At the eleventh hour it struck me. Erin had completed a few years of chef’s training at George Brown College some years back, when she changed direction and began working in the film industry. Work there eventually dried up and she resumed her chef’s training, specializing in baking this time around. During the past year, she often stopped by on her way home from her Sunday class to drop off some cakes or cookies, tortes or breads, whatever sweet smelling delight had risen in the George Brown ovens that day. So many calories and carbs in fact, I had to share the stuff with my neighbours – her goodies acquired a reputation up and down the block. Often she’d ask me to take a picture of something she brought me, and I’d put it on an old ceramic cake stand I inherited from my mother and snap off a shot. So, when the idea for a cake stand as a birthday present occurred to me, it seemed a natural choice.
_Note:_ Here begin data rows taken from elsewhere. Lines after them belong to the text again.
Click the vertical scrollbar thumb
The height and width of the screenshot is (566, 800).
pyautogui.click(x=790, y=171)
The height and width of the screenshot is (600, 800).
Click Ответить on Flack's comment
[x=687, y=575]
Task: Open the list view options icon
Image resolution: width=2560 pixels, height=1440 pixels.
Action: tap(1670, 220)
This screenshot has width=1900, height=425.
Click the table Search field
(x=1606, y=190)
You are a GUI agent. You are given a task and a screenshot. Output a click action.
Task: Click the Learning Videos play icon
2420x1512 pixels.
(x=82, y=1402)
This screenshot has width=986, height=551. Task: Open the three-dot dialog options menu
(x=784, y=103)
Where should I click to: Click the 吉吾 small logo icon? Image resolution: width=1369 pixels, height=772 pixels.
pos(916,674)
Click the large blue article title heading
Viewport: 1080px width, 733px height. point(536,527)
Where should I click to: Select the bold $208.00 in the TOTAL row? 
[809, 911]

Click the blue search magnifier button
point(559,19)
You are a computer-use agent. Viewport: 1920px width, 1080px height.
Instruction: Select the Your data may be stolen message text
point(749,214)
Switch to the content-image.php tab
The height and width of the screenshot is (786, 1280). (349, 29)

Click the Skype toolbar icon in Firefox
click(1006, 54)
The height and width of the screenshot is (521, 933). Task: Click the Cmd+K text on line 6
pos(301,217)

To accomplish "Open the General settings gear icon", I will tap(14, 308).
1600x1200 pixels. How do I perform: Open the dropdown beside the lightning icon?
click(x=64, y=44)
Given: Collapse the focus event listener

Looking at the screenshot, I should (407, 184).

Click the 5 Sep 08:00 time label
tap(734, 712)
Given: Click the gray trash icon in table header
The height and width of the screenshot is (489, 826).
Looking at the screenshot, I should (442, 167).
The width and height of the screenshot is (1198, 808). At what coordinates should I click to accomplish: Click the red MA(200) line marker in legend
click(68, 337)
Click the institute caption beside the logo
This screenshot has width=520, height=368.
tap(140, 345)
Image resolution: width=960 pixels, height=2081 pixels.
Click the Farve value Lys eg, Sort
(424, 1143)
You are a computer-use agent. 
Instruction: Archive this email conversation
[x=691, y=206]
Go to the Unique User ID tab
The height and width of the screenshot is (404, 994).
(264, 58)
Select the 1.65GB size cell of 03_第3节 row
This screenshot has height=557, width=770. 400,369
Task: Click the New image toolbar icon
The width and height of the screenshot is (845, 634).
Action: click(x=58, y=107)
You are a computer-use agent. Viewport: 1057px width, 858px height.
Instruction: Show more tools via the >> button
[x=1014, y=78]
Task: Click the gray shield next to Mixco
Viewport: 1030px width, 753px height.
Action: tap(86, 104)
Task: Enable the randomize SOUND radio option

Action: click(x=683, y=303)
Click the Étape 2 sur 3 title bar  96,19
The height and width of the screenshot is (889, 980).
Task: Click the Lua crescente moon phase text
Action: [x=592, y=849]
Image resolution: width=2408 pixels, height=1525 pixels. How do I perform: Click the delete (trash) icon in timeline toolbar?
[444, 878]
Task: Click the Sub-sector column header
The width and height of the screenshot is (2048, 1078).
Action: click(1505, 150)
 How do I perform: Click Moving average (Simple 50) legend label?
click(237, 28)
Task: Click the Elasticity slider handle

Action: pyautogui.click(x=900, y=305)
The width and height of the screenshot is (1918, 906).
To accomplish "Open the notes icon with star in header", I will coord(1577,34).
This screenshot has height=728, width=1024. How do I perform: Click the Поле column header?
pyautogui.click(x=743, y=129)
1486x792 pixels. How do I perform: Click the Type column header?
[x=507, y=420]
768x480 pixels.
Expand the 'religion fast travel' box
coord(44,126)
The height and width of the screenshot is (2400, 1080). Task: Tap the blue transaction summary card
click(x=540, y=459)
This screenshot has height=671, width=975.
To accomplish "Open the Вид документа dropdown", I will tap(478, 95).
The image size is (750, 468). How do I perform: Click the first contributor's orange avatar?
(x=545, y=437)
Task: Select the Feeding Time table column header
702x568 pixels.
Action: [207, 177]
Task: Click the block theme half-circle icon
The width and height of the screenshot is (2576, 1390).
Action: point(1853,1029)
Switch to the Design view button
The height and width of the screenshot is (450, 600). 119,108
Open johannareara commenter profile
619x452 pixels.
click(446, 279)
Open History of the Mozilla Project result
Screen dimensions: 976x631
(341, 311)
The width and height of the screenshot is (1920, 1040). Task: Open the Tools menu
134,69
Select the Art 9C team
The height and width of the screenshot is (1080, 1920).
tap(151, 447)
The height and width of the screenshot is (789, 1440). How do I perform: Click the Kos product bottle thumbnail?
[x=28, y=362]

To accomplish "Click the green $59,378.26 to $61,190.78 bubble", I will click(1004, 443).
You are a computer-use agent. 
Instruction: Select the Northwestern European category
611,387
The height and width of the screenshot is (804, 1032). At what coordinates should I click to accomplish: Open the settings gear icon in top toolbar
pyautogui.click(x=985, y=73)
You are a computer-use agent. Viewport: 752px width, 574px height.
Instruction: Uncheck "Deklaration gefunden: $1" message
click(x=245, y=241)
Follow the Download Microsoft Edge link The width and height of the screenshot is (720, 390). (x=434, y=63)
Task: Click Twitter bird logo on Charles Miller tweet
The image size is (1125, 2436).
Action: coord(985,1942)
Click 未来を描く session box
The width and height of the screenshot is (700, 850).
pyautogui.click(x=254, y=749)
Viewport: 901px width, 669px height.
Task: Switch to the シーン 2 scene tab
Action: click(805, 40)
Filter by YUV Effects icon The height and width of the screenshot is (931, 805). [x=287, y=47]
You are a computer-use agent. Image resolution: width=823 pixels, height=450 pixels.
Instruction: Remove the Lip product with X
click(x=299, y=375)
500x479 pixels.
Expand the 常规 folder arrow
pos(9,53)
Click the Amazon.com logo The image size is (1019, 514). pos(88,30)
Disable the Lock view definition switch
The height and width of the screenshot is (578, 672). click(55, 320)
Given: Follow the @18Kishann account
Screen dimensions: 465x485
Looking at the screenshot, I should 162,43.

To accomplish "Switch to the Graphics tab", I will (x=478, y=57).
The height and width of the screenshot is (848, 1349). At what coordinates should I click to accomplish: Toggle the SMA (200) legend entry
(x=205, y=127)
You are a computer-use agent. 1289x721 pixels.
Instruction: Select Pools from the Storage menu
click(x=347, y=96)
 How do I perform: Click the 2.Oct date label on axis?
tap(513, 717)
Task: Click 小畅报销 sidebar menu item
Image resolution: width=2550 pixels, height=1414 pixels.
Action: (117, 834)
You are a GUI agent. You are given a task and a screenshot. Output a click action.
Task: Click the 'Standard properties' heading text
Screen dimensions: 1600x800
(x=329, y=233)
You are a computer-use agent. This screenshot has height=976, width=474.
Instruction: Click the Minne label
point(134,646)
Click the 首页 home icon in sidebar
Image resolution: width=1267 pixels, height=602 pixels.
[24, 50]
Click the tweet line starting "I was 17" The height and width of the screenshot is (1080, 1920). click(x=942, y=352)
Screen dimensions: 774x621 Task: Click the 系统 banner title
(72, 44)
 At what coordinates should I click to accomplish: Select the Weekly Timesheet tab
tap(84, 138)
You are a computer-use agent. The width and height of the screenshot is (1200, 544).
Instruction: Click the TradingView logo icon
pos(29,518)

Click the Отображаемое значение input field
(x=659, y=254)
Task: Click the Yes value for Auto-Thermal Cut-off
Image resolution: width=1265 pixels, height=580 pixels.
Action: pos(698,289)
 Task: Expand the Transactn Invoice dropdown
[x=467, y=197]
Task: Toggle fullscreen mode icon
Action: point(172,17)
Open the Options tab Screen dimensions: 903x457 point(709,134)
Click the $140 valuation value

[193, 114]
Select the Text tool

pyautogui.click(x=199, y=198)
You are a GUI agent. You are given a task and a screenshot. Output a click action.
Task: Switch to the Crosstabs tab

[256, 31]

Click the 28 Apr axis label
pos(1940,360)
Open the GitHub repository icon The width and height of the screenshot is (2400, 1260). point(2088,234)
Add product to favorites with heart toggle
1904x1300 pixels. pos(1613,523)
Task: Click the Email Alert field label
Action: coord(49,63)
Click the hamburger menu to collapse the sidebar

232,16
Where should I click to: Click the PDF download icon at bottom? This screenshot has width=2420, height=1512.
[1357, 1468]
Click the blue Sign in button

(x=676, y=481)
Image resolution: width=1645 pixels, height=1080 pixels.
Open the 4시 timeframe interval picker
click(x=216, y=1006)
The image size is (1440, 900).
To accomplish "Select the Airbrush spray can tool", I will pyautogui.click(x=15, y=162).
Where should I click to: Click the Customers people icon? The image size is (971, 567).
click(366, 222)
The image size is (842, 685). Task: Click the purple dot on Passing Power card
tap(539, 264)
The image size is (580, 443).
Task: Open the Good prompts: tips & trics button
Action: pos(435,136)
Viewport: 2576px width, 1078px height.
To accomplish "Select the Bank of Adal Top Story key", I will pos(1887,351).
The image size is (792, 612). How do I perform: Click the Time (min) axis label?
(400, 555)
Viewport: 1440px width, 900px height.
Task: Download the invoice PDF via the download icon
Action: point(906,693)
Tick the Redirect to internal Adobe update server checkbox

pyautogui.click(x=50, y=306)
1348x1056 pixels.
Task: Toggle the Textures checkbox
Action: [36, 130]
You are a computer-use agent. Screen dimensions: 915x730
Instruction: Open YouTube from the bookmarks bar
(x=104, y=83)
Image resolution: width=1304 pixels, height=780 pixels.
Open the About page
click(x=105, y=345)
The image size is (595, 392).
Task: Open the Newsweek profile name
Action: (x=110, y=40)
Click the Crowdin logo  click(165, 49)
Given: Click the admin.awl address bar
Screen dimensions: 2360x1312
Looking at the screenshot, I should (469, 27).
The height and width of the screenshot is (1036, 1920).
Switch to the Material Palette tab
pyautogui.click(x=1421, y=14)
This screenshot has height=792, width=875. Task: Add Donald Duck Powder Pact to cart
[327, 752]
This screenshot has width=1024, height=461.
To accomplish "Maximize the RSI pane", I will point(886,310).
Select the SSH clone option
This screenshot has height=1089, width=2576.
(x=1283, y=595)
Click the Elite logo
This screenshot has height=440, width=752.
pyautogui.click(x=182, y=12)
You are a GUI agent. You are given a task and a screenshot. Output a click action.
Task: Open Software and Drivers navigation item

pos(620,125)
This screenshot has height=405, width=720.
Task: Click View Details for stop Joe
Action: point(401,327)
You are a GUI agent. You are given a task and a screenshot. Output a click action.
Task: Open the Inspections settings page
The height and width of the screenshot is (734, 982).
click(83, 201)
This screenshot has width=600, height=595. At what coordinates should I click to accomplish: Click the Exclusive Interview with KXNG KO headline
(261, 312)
With scant time remaining, I set out to buy a cake stand, not an easy task as it turned out unless I wanted to go to Ashley’s or some such place and spend a lot of money (the most basic new ones start at a hundred dollars and rise abruptly from there). So I decided to try the flea markets and second hand shops. After a hot and lengthy hunt (the temperature was nudging 40 degrees), the only possibilities were a few kitschy glass ones, the kind you win at Bingo or in the games at the fairs. There remained one place I hadn’t tried, a huge emporium where I’d had some success in the past tracking down things I was specifically looking for. I motored to it, thinking that if I had no luck there I’d abandon the search and go to …choke! … Ashley’s. “Got any cake stands?” I said to the man inside.

“Well, actually I have got one,” he said, and he took me to it. “But you can’t have it today.” He explained that a set decorator from a production company had rented a number of props for a film shoot and would gather them up later in the day. The cake stand was among the selected items. “You can pick it up in a week,” he said. “I’ll call you when it gets back.” It was a beautiful piece: a footed white ceramic plate with a raised fluted rim, hand-painted in over glazeand gold lustre. The pottery mark revealed it to have been crafted in France. I grew quickly fond of it. It possessed a compelling charm (the history of its usage through the years seemed palpable) and my affection for it grew as I anticipated Erin’s reaction to receiving it, belatedly though it would be.

The owner of the second hand shop phoned me on the day I was to pick up the cake stand, saying that he had some bad news for me: the film shoot had not gone off as scheduled and the production company had decided to purchase the cake stand outright. I don’t want to make this entry a diatribe, venting the bad feelings I experienced when the man went back on his word, that kind of writing serves no purpose. But, I will say this:I believe that his excuse was disingenuous (a number of signs, not relevant to the essence of what I am moving towards in this piece, anticipated the disappointing result).

And what is it that I am moving towards by writing this? My anger was not insubstantial, and it grew as the minutes after the phone call passed. I’d refrained from telling the man what I thought of what he had done. What purpose would that have served? The cake stand was gone. And yet my anger mounted. Inordinately so! I knew that I was in for a good long internal fight, and I braced myself for it. This was an opportunity to dig deep and acknowledge the mounting rage, experience it, and bear its effect; find out what this tad of an event really symbolized. I had enough experience with my anger to know that it had little to do with the man in the second hand store. What was its source, then? It was to plumb that depth that I came hastily to write this.